E' la prima volta che mi avventuro in questo fandom, quello riguardante la magica, fantastica Saga di Paperon de' Paperone di Don Rosa. Spero di non aver fatto un completo disastro.

Come avrete capito da voi, il protagonista di questa storia e Quackmore Duck, padre del ben più famoso Paperino. Ho pensato ad un Quackmore anziano, ormai vedovo in una casa di riposo, mentre pensa a sua moglie Ortensia.

Non so perché ho voluto parlare di lui. Forse perché è un personaggio interessante che, però, è comparso nei fumetti ben poche volte. Mi ha sempre colpita il modo, dopotutto, in cui si è innamorato di Ortensia: litigando. Ricordo ancora quella vignetta in cui Quackmore guarda sognante Ortensia, innamorato, mentre lei, però, sta sbraitando con tutta l'aria che ha nei polmoni. Quanti modi può trovare, l'amore, per fare breccia nel cuore degli uomi-- dei paperi?

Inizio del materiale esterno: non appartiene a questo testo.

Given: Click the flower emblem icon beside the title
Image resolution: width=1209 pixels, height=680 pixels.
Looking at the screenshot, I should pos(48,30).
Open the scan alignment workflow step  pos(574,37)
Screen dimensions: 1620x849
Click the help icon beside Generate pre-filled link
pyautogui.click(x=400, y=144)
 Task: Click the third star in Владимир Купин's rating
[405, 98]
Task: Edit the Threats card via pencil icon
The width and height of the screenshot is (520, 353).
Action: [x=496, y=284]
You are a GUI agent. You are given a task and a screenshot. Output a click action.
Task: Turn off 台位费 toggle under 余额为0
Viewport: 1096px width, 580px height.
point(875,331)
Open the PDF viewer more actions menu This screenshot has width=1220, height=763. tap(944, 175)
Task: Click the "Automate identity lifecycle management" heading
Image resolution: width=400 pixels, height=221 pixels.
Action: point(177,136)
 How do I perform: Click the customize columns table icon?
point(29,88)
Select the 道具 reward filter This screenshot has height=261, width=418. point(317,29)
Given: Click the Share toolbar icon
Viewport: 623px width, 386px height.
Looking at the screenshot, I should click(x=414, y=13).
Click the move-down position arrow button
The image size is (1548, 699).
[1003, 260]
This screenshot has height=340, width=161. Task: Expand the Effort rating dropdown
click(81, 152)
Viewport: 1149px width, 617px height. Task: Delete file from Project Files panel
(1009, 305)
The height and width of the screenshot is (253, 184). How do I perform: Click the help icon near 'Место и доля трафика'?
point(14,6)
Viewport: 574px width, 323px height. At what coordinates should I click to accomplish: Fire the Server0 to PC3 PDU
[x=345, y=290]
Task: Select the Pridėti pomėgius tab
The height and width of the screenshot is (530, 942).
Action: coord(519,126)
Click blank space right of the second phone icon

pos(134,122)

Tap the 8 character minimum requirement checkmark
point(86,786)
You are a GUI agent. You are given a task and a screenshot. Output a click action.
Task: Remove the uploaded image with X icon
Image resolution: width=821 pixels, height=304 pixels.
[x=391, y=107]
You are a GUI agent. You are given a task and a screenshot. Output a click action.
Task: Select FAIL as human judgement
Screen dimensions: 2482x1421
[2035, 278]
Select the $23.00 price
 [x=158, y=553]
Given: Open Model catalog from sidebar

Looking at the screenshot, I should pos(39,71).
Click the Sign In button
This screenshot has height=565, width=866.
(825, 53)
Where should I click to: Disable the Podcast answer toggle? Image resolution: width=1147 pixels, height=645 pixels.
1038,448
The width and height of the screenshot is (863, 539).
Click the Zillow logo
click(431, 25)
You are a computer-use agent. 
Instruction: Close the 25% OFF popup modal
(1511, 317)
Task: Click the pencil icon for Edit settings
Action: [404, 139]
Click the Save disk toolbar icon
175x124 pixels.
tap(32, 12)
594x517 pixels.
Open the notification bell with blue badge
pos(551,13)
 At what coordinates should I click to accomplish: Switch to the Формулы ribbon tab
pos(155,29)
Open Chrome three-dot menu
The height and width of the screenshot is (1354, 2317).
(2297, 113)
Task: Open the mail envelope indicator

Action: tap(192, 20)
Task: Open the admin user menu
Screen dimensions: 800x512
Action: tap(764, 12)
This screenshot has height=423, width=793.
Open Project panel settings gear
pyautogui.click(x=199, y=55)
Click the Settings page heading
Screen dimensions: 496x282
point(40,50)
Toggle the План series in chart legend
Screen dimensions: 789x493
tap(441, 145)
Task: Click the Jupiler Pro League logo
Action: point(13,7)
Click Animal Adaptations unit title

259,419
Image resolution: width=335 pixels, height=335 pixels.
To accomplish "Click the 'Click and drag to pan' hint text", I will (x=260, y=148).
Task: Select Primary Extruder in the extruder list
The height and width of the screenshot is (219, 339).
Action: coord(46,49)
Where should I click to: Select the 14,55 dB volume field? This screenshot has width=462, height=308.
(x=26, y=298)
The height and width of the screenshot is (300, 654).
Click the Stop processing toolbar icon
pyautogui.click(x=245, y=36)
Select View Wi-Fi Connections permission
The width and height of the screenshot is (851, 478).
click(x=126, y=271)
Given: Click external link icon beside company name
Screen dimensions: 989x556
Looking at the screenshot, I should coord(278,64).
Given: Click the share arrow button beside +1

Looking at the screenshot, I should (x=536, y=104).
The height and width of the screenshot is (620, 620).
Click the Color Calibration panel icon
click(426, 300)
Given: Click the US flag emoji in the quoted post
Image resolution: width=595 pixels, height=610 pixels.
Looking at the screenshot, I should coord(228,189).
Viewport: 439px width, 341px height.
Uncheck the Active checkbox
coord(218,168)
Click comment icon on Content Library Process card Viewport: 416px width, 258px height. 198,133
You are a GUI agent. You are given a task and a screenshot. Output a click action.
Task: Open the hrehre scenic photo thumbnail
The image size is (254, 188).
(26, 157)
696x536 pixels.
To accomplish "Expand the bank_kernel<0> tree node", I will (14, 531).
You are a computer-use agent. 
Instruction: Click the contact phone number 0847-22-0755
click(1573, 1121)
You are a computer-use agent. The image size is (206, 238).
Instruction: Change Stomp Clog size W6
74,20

*Fine momento sentimentale*
Spero di non aver fatto un completo disastro, con questa piccolissima one-shot; ho voluto lasciare la mente libera e a briglie sciolte, e ciò che ne è uscito è questo.

Ultima cosa ma non per importanza: ringrazio Charme per aver betato questa storia. Grazie, adorataH <3

Spero vi sia piaciuto quanto almeno è piaciuto a me scriverlo.